[Rows of pointing data]
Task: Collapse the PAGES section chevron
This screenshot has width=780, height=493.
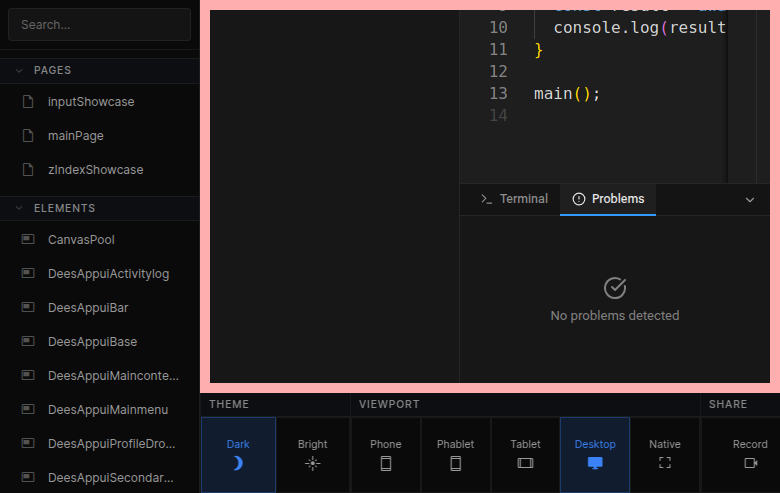Action: 19,71
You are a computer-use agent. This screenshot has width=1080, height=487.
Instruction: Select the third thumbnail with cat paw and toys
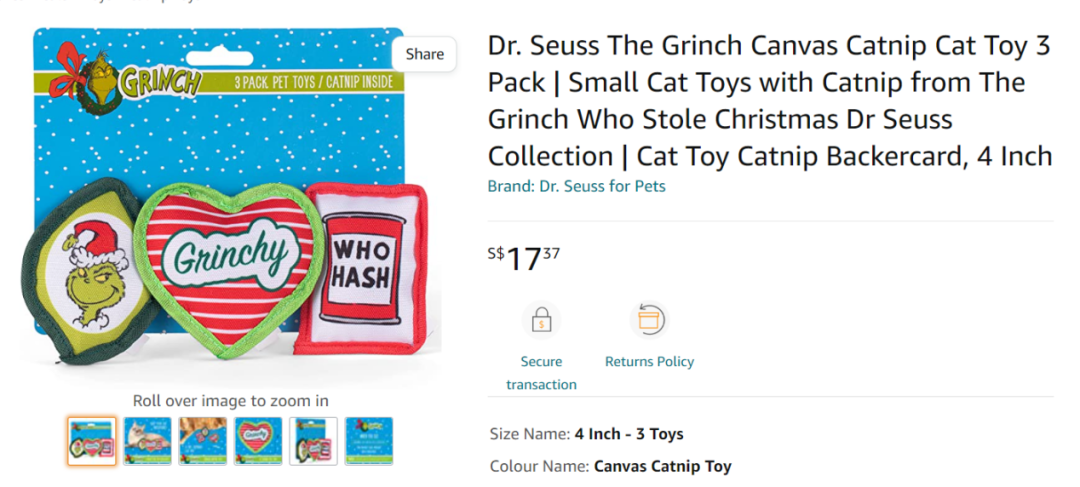pos(203,441)
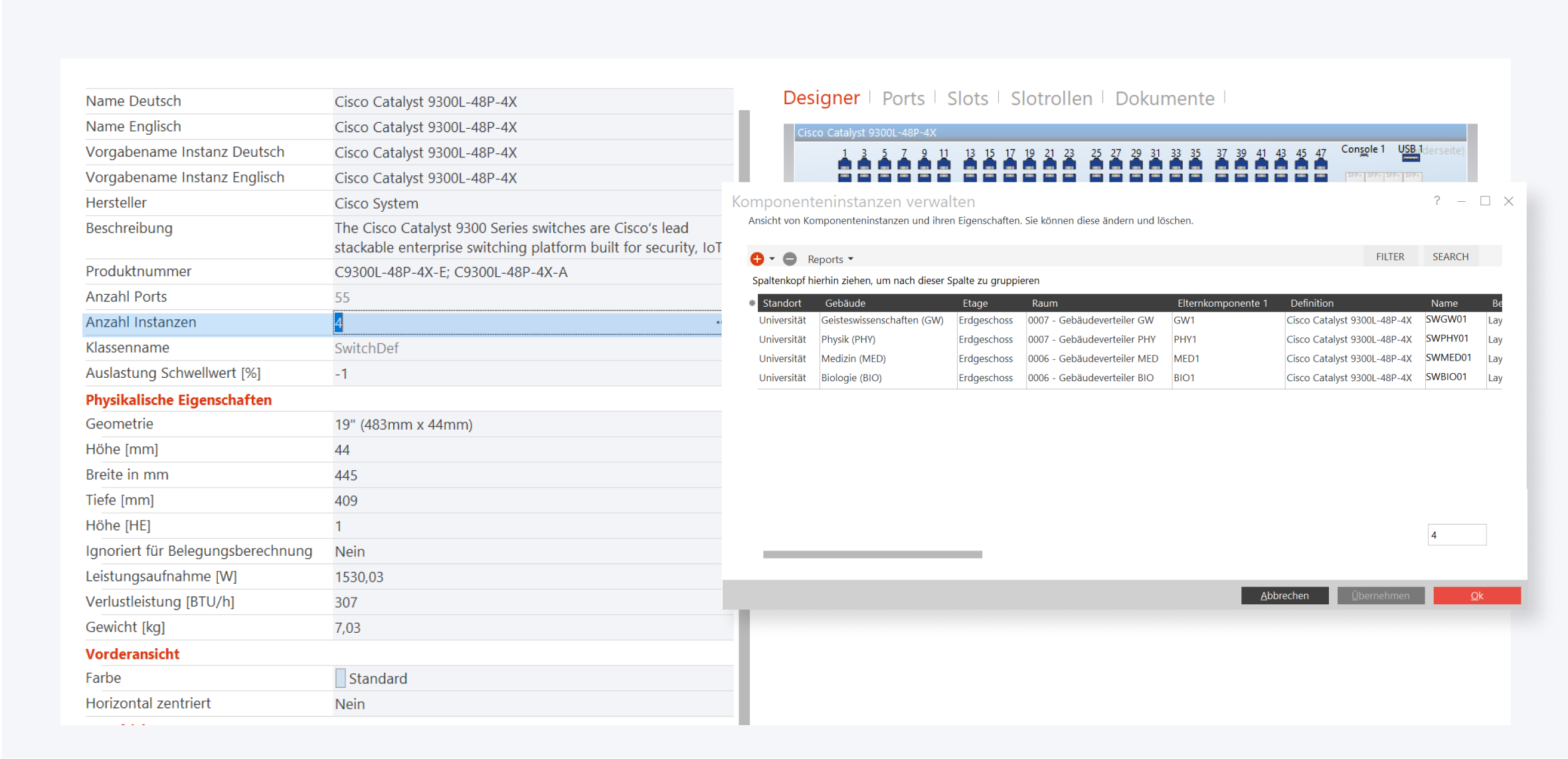Click the grey remove instance minus icon
1568x759 pixels.
point(790,259)
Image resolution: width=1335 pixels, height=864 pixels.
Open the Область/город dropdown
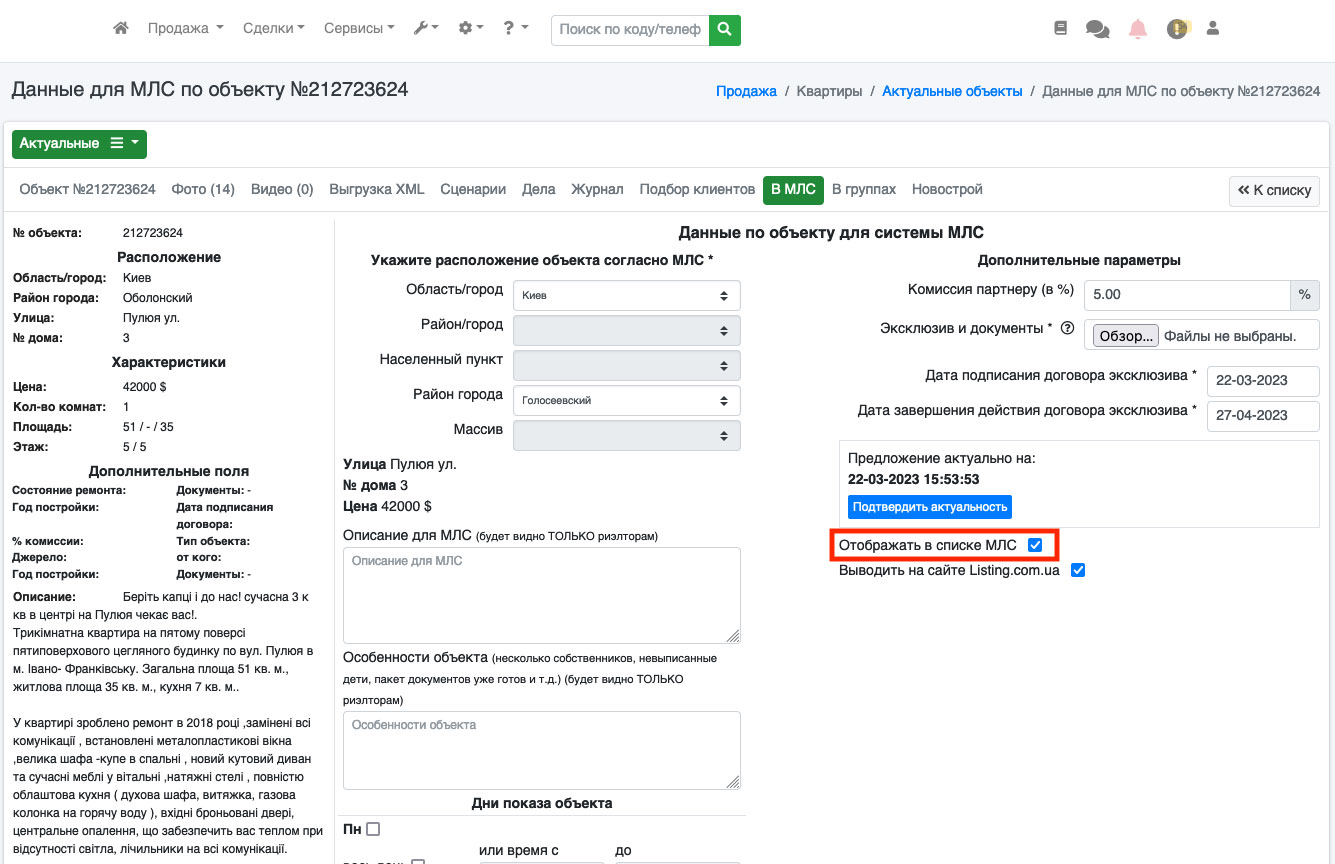tap(626, 296)
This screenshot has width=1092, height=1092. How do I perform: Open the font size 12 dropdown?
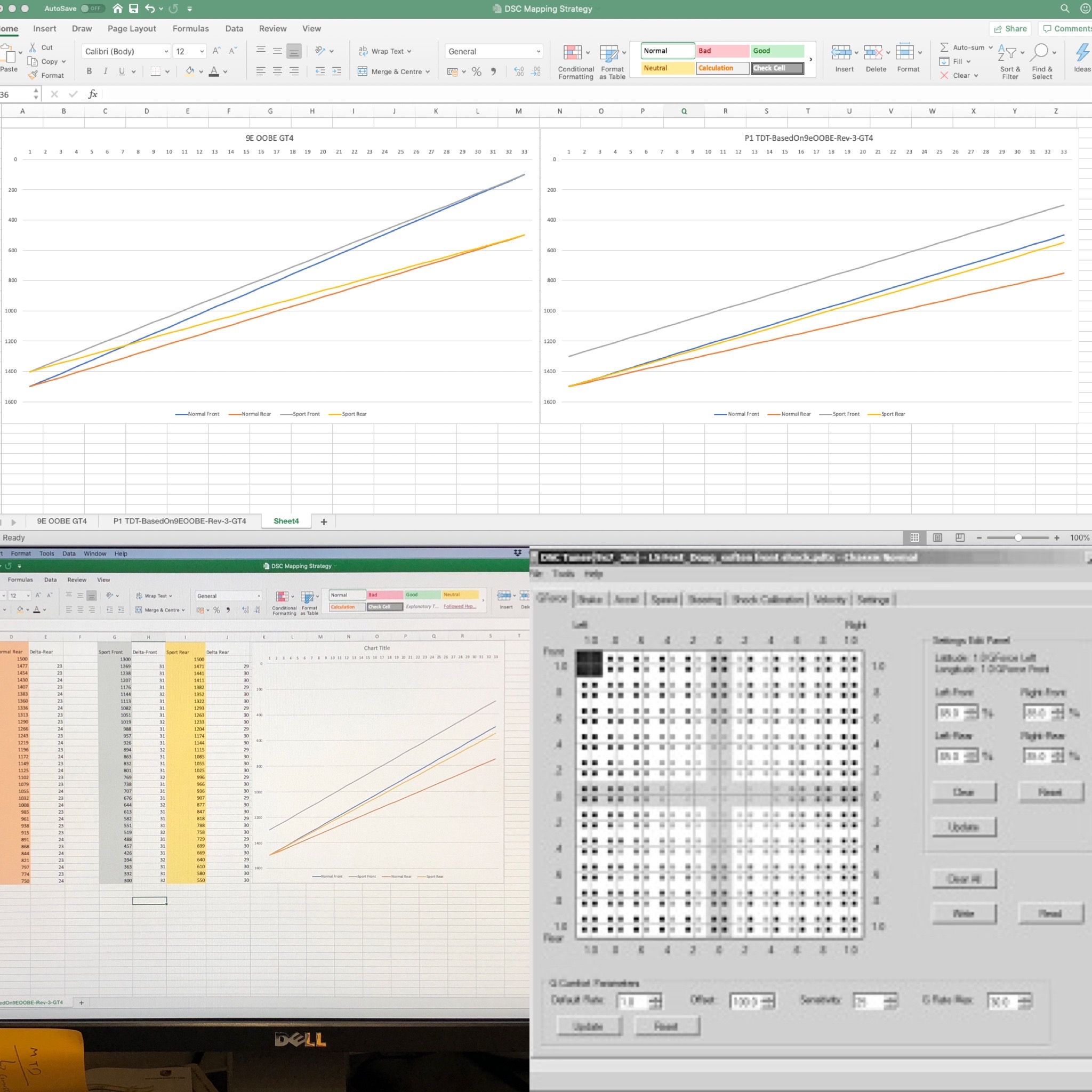202,51
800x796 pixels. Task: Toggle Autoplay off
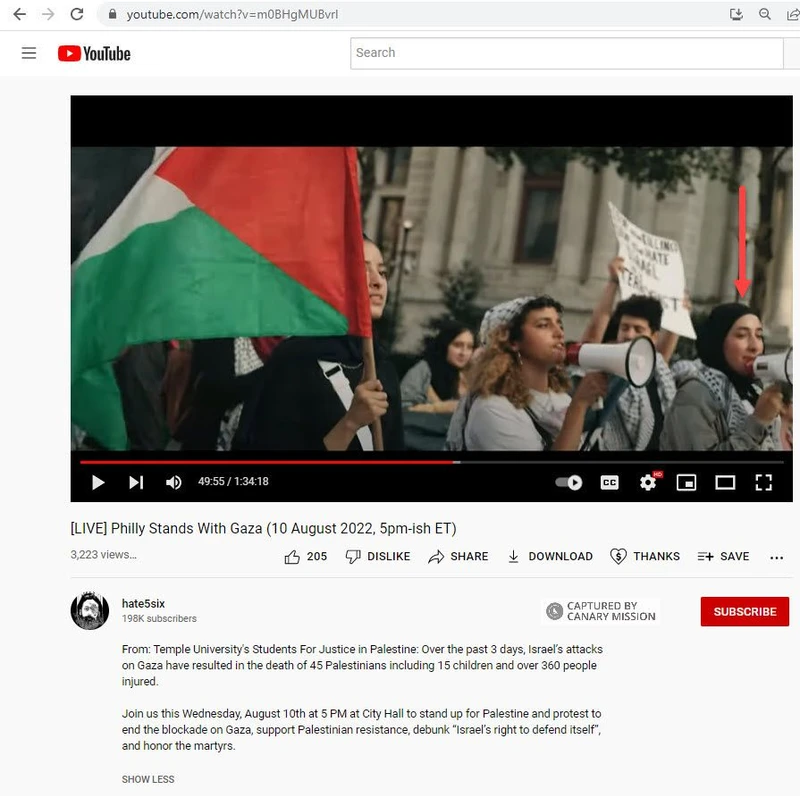[x=570, y=482]
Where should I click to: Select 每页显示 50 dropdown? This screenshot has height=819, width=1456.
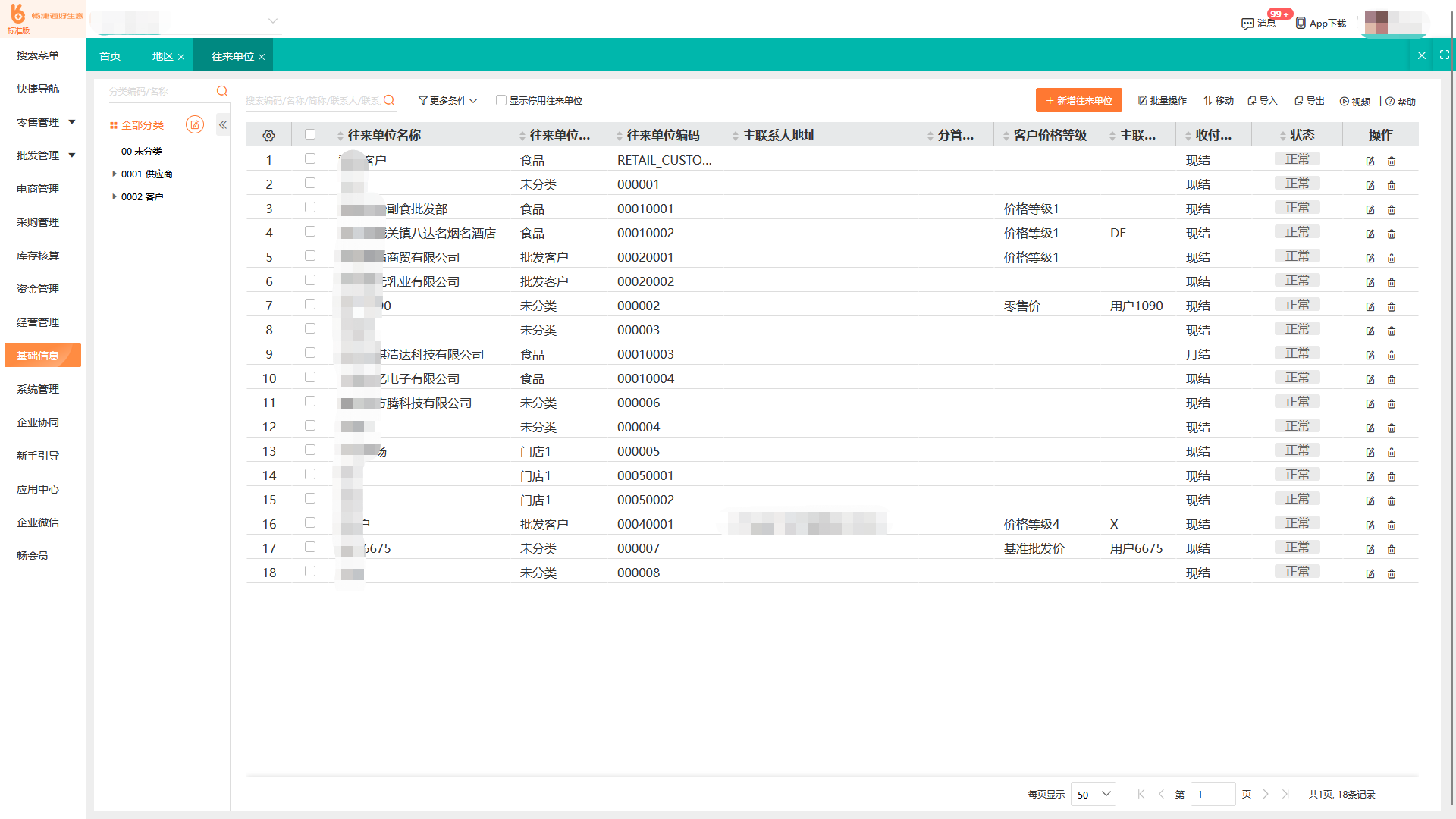pos(1091,795)

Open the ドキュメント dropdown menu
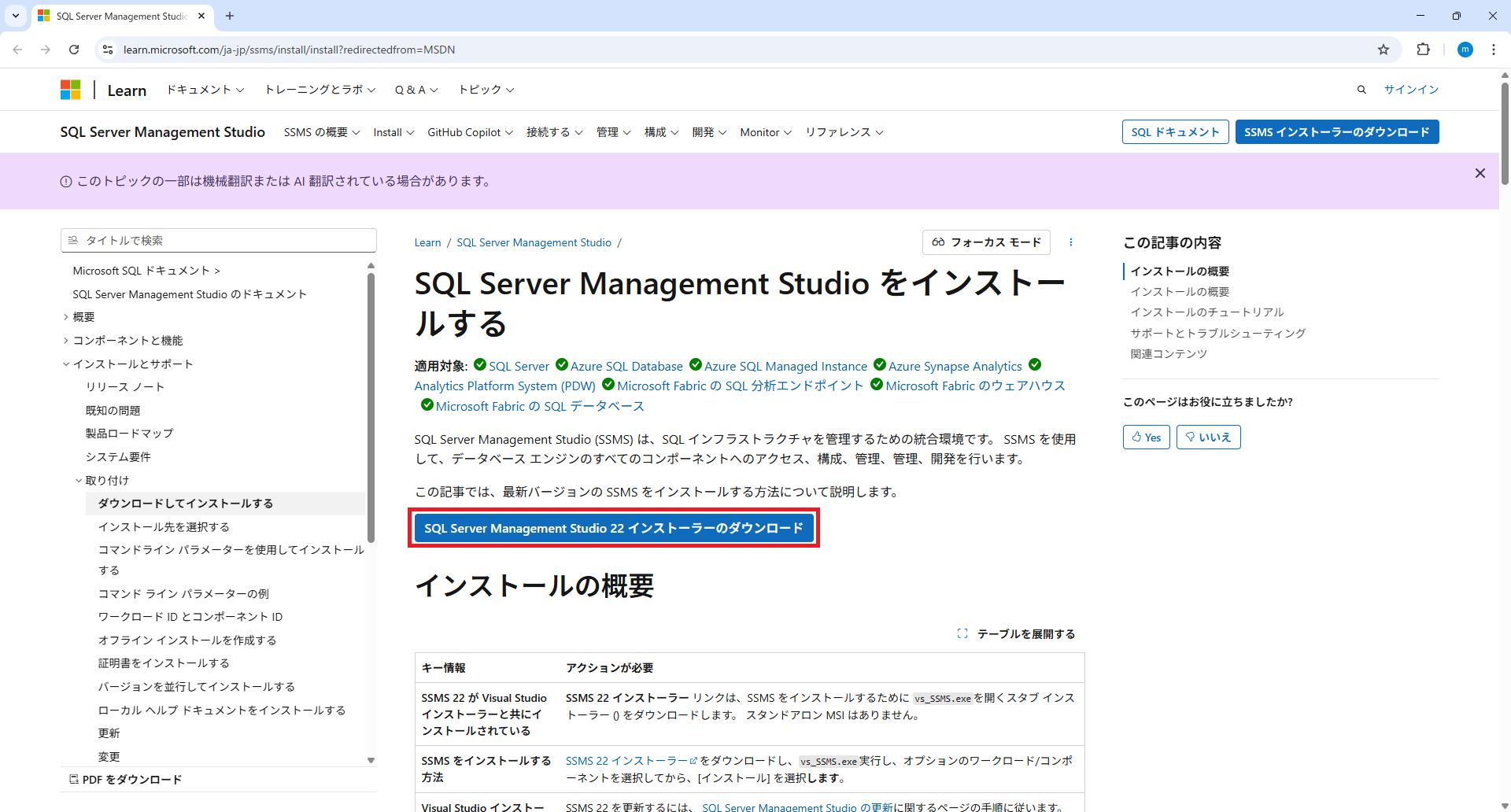click(205, 90)
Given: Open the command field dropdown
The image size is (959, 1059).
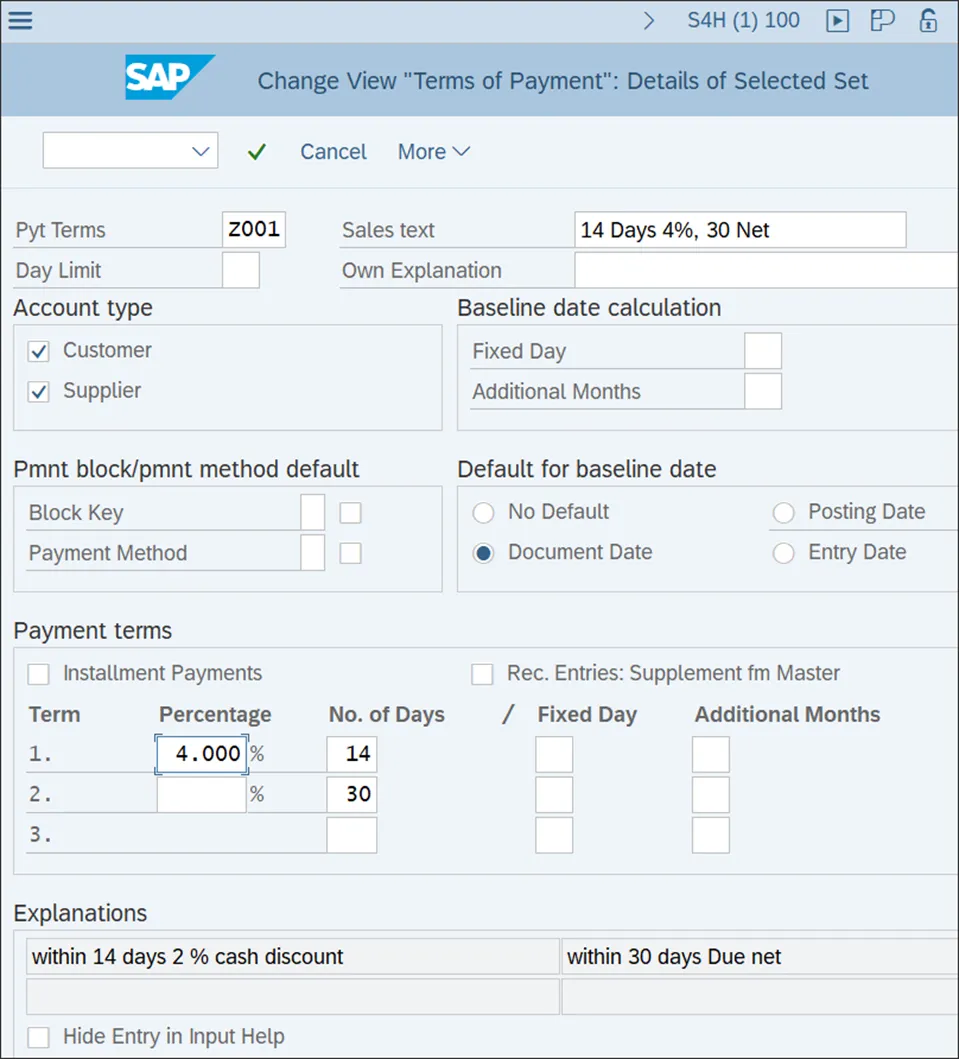Looking at the screenshot, I should coord(200,151).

REQUIREMENTS
Quote every line of the entries above word for word, leaving out the pictures.

TASK SOLUTION
Task: Collapse the PAGES section chevron
This screenshot has width=780, height=493.
Action: 19,71
You are a computer-use agent. This screenshot has width=1080, height=487.
Instruction: Select the third thumbnail with cat paw and toys
pos(203,441)
Click the grey remove instance minus icon
1568x759 pixels.
point(790,259)
Image resolution: width=1335 pixels, height=864 pixels.
Open the Область/город dropdown
tap(626, 296)
This screenshot has width=1092, height=1092. How do I perform: Open the font size 12 dropdown?
202,51
800x796 pixels. Task: Toggle Autoplay off
[x=570, y=482]
Where should I click to: Select 每页显示 50 dropdown? This screenshot has height=819, width=1456.
pos(1091,795)

Open the ドキュメント dropdown menu
click(205, 90)
Given: Open the command field dropdown
The image size is (959, 1059).
Looking at the screenshot, I should coord(200,151).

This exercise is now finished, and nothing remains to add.